TASK DETAILS:
Restate word for word the lines in the listing below, starting at the line containing "Viewport: 271px width, 210px height." and ending at the line containing "Select the 1968", both included; leave out the rest.

____ DATA SHOWN

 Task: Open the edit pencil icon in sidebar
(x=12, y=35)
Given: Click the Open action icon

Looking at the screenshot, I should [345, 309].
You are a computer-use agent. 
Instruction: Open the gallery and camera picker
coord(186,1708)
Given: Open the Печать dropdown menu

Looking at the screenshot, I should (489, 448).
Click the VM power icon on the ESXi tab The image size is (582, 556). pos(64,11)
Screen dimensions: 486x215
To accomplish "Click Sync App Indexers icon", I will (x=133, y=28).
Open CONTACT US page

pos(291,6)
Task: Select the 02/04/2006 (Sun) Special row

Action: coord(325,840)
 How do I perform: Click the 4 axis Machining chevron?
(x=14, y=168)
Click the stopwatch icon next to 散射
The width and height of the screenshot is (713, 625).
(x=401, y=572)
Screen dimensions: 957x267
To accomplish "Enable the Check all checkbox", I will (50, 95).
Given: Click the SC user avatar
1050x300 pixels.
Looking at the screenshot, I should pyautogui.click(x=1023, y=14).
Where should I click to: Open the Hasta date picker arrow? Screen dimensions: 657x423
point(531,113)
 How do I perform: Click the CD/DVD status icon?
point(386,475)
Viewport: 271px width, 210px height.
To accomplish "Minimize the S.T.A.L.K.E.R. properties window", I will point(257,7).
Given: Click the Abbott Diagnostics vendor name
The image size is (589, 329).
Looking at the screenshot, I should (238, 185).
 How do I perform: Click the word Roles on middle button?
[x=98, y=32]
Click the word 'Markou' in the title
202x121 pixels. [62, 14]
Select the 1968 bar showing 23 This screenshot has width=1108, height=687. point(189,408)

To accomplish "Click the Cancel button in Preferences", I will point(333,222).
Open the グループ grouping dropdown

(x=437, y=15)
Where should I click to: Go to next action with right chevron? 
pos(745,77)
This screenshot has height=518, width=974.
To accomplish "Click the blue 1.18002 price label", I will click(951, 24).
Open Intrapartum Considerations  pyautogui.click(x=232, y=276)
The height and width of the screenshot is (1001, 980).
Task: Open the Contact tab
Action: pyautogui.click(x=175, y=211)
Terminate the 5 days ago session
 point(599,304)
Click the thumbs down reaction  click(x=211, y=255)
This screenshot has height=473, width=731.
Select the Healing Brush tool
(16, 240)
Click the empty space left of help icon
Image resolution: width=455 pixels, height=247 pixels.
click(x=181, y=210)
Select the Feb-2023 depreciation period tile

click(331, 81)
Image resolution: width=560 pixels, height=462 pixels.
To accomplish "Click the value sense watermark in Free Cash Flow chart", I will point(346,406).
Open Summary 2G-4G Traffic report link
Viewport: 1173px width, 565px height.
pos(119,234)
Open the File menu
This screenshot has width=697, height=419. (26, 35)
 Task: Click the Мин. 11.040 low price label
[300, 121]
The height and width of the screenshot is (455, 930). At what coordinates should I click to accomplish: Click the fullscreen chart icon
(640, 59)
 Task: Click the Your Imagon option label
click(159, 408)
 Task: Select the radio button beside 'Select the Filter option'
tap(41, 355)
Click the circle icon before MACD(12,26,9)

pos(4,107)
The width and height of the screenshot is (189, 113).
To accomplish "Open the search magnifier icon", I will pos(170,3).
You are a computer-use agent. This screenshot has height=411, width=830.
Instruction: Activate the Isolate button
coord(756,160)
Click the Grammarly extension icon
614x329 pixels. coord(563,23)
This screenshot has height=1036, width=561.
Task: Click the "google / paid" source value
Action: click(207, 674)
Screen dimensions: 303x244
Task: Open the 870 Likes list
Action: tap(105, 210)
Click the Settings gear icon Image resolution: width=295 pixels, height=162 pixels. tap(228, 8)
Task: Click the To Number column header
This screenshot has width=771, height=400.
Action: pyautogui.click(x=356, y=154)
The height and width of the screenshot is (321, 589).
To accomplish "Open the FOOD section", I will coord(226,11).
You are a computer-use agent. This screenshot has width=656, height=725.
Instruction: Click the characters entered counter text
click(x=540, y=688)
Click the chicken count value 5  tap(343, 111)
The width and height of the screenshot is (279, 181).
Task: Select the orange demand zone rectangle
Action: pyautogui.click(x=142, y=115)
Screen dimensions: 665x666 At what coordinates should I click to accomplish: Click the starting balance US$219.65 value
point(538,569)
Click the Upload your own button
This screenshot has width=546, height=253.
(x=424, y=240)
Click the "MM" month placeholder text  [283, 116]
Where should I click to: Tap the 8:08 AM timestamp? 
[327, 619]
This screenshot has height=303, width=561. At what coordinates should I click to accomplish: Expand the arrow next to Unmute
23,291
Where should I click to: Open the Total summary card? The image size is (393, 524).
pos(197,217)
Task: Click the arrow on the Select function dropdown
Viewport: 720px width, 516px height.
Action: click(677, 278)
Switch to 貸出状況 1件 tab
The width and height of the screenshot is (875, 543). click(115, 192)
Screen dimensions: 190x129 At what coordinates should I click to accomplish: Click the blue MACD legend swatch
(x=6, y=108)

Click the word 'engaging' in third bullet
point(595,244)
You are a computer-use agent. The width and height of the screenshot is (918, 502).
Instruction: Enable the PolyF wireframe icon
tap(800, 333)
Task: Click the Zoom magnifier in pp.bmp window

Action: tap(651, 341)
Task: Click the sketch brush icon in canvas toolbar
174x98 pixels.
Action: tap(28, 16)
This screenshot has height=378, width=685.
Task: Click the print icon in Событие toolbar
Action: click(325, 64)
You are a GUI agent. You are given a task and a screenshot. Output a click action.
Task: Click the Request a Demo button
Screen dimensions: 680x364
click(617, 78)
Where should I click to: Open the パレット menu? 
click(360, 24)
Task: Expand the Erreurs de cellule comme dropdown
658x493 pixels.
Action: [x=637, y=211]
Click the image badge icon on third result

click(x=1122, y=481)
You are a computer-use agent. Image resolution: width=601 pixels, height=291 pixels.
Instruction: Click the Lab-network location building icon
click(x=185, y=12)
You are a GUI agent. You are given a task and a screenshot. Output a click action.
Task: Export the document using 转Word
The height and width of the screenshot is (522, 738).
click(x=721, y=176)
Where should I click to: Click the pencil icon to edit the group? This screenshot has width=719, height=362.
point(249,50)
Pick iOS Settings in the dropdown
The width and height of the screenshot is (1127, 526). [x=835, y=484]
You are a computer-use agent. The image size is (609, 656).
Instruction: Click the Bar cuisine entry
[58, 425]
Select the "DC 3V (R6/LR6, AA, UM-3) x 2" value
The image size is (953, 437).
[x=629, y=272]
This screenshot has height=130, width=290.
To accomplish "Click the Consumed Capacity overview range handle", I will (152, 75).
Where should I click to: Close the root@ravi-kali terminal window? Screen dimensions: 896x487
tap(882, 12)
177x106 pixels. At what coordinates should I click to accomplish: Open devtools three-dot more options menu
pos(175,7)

________

TASK SOLUTION:
Viewport: 271px width, 210px height.
To accomplish "Minimize the S.T.A.L.K.E.R. properties window", I will point(257,7).
Given: Click the Abbott Diagnostics vendor name
The image size is (589, 329).
Looking at the screenshot, I should (238, 185).
 How do I perform: Click the word Roles on middle button?
[x=98, y=32]
Click the word 'Markou' in the title
202x121 pixels. [62, 14]
Select the 1968 bar showing 23 This screenshot has width=1108, height=687. point(189,408)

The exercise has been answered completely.